In [11]:
import torch
import pyterrier as pt
from pyterrier.measures import nDCG, RR, MAP
from fast_forward import OnDiskIndex, Mode
from pathlib import Path
import pandas as pd 
if not pt.started():
    pt.init(tqdm="notebook")

In [14]:
dataset = pt.get_dataset("irds:beir/arguana")
bm25 = pt.BatchRetrieve("../data/beir_arguana", wmodel="BM25")



In [6]:
reduced_topics = pd.read_csv("./reduced_queries/reduced_queries_arguana.csv", usecols=["qid", "query"])
topics = dataset.get_topics()

In [15]:
pt.Experiment(
    [bm25],
    dataset.get_topics(),
    dataset.get_qrels(),
    eval_metrics=[RR @ 10, nDCG @ 10, MAP @ 1000],
)

Unnamed: 0,name,RR@10,nDCG@10,AP@1000
0,BR(BM25),0.240754,0.366152,0.251991


In [16]:
pt.Experiment(
    [bm25],
    reduced_topics,
    dataset.get_qrels(),
    eval_metrics=[RR @ 10, nDCG @ 10, MAP @ 1000],
)

Unnamed: 0,name,RR@10,nDCG@10,AP@1000
0,BR(BM25),0.220898,0.333117,0.23314


In [17]:
from fast_forward.encoder import TransformerEncoder
import torch

class SnowFlakeQueryEncoder(TransformerEncoder):
  def __call__(self, texts):
    query_prefix = 'Represent this sentence for searching relevant passages: '
    queries_with_prefix = ["{}{}".format(query_prefix, i) for i in texts]
    query_tokens = self.tokenizer(queries_with_prefix, padding=True, truncation=True, return_tensors='pt', max_length=512)

    query_tokens.to(self.device)
    self.model.eval()

    #document_tokens =  self.tokenizer(texts, padding=True, truncation=True, return_tensors='pt', max_length=512)
    # Compute token embeddings
    with torch.no_grad():
        query_embeddings = self.model(**query_tokens)[0][:, 0]
        #doument_embeddings = self.model(**document_tokens)[0][:, 0]
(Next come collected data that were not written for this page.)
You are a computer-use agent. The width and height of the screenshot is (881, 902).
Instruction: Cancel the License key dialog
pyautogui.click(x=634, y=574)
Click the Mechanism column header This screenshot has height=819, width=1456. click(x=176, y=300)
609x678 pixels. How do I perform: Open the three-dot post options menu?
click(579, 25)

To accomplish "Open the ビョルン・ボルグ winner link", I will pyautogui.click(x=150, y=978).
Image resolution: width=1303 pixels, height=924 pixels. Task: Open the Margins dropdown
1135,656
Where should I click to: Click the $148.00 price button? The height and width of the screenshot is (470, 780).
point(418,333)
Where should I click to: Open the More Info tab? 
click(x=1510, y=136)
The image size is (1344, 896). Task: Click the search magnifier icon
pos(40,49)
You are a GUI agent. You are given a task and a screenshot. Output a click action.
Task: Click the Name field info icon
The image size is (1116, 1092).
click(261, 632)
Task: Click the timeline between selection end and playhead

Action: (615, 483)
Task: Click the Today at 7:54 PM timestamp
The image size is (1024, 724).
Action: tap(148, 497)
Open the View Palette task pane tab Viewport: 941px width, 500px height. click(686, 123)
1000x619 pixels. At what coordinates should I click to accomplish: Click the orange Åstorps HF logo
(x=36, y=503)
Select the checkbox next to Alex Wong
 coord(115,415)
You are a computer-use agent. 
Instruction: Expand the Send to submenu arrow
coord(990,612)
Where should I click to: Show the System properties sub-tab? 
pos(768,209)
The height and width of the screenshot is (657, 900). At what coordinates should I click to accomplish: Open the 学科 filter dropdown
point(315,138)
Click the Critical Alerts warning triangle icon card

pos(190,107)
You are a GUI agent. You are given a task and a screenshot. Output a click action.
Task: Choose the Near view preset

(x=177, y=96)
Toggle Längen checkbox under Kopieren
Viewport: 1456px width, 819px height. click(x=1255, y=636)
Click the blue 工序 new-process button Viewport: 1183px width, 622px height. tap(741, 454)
    # normalize embeddings
    query_embeddings = torch.nn.functional.normalize(query_embeddings, p=2, dim=1)
    #doument_embeddings = torch.nn.functional.normalize(doument_embeddings, p=2, dim=1)
    return query_embeddings.detach().cpu().numpy()
  
q_encoder_artic = SnowFlakeQueryEncoder('Snowflake/snowflake-arctic-embed-m')

Some weights of BertModel were not initialized from the model checkpoint at Snowflake/snowflake-arctic-embed-m and are newly initialized: ['pooler.dense.bias', 'pooler.dense.weight']
You should probably TRAIN this model on a down-stream task to be able to use it for predictions and inference.


In [24]:
from fast_forward import OnDiskIndex, Mode
from pathlib import Path

ff_index_artic = OnDiskIndex.load(
    Path("../datam/ffindex_arguana_snowflake_arctic_embed_m.h5"), query_encoder=q_encoder_artic, mode=Mode.MAXP
)

100%|██████████| 8674/8674 [00:00<00:00, 1743238.76it/s]


In [25]:
ff_index_artic = ff_index_artic.to_memory()

In [26]:
from fast_forward.util.pyterrier import FFScore

ff_score_artic = FFScore(ff_index_artic)

In [27]:
def normalize_column(df, column_name):
    min_val = df[column_name].min()
    max_val = df[column_name].max()
    df[column_name] = (df[column_name] - min_val) / (max_val-min_val)


In [28]:
pl_artic = ~bm25 % 1000 >> ff_score_artic
d_artic_red = pl_artic.transform(reduced_topics)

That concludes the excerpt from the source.